QUELLENAUSZUG:
####################
Die neu gewählte Präsidentin der Universität Potsdam, Prof. Sabine Kunst, über Ziele, Pläne und Chancen

Stand:

Sie wurden im Juli einstimmig zur neuen Präsidentin der Universität Potsdam gewählt. Haben Sie mit einem solch überwältigenden Ergebnis gerechnet?

Nein, ich hatte gedacht, dass zumindest aus den Naturwissenschaften Zuspruch für das „Klein-aber-Fein“-Konzept von Prof. Roland Oberhänsli kommen würde. Das Ergebnis war für mich vollkommen überraschend, mit dieser Erwartung war ich nicht nach Potsdam gekommen.

Welche Erwartungen hatten Sie?

Ich hatte schon das Gefühl, dass es etwas werden könnte. Ich hatte mich zur Vorstellung sehr intensiv vorbereitet. Danach hatte ich den Eindruck, dass wir zueinander passen könnten. Sowohl was mein Bild von der Hochschule, als auch was die Reaktionen aus der Uni betraf.

Wie kam es zu Ihrer Bewerbung?

Ich hatte mich entschieden, Hochschulmanagement für mich zu einem Berufsfeld zu entwickeln. Eine Universität im Einzugsgebiet Berlins mit einem so interessanten Profil, das hatte mich zur Bewerbung ermutigt. Ich hatte auch aufmunternde Signale von Kollegen bekommen. Die Größe der Uni, die Heterogenität, das Entwicklungspotenzial im Kontext zur Region, das alles gab mir ein gutes Gefühl. Anfänglich war der Ort der Bewerbung zwar eher ein Zufall, bei genauerem Hinsehen aber ein großer Vorteil.

Inwiefern?

Weil aus meiner Sicht die Uni Potsdam ein hohes Potenzial und sehr gute Karten in der Wissenschaftsregion Berlin-Brandenburg hat. Potsdam hat die Möglichkeit Besonderheiten zu entwickeln, die für Berlin eine Ergänzung sind. Gerade im Kontext mit den außeruniversitären Einrichtungen, die der Uni ein großes Potenzial geben. Hier lohnt es, sich hinein zu knien. In den verschiedenen Bereichen der Uni gibt es Spezialgebiete, die ausbaufähig sind, die zusammen passen. Das kann man so kombinieren, dass es etwas schlagkräftiges Ganzes ergibt.
####################
AUFLISTUNG:
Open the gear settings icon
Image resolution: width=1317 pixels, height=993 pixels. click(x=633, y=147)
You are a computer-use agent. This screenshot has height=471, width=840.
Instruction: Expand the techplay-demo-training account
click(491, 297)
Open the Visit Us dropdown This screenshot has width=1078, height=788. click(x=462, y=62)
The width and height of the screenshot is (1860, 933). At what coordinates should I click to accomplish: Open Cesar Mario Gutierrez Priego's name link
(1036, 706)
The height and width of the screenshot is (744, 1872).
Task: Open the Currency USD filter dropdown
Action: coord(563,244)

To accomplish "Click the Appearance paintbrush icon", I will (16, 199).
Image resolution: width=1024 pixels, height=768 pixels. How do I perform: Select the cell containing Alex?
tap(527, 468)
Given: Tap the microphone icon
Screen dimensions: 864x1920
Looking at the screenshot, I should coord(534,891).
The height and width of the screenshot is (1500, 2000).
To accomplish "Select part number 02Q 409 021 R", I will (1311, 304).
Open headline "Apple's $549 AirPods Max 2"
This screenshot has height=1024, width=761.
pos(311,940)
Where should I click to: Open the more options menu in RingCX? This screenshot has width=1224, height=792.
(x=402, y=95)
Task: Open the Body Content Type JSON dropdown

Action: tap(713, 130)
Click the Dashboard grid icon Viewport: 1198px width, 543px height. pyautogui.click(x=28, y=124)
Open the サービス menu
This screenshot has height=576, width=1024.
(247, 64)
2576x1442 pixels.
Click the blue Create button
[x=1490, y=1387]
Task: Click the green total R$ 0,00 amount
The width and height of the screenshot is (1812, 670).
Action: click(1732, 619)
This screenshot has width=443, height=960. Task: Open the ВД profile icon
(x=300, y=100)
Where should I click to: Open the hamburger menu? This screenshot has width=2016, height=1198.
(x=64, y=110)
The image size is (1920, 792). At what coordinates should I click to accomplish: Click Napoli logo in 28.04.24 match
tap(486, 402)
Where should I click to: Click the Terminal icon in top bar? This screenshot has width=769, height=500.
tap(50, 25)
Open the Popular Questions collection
####################
Nenne laut dem Interview die Wissenschaftsregion, in der die Uni Potsdam nach Ansicht von Prof. Sabine Kunst sehr gute Karten hat. Verwende ausschließlich das Interview als Grundlage.

Berlin-Brandenburg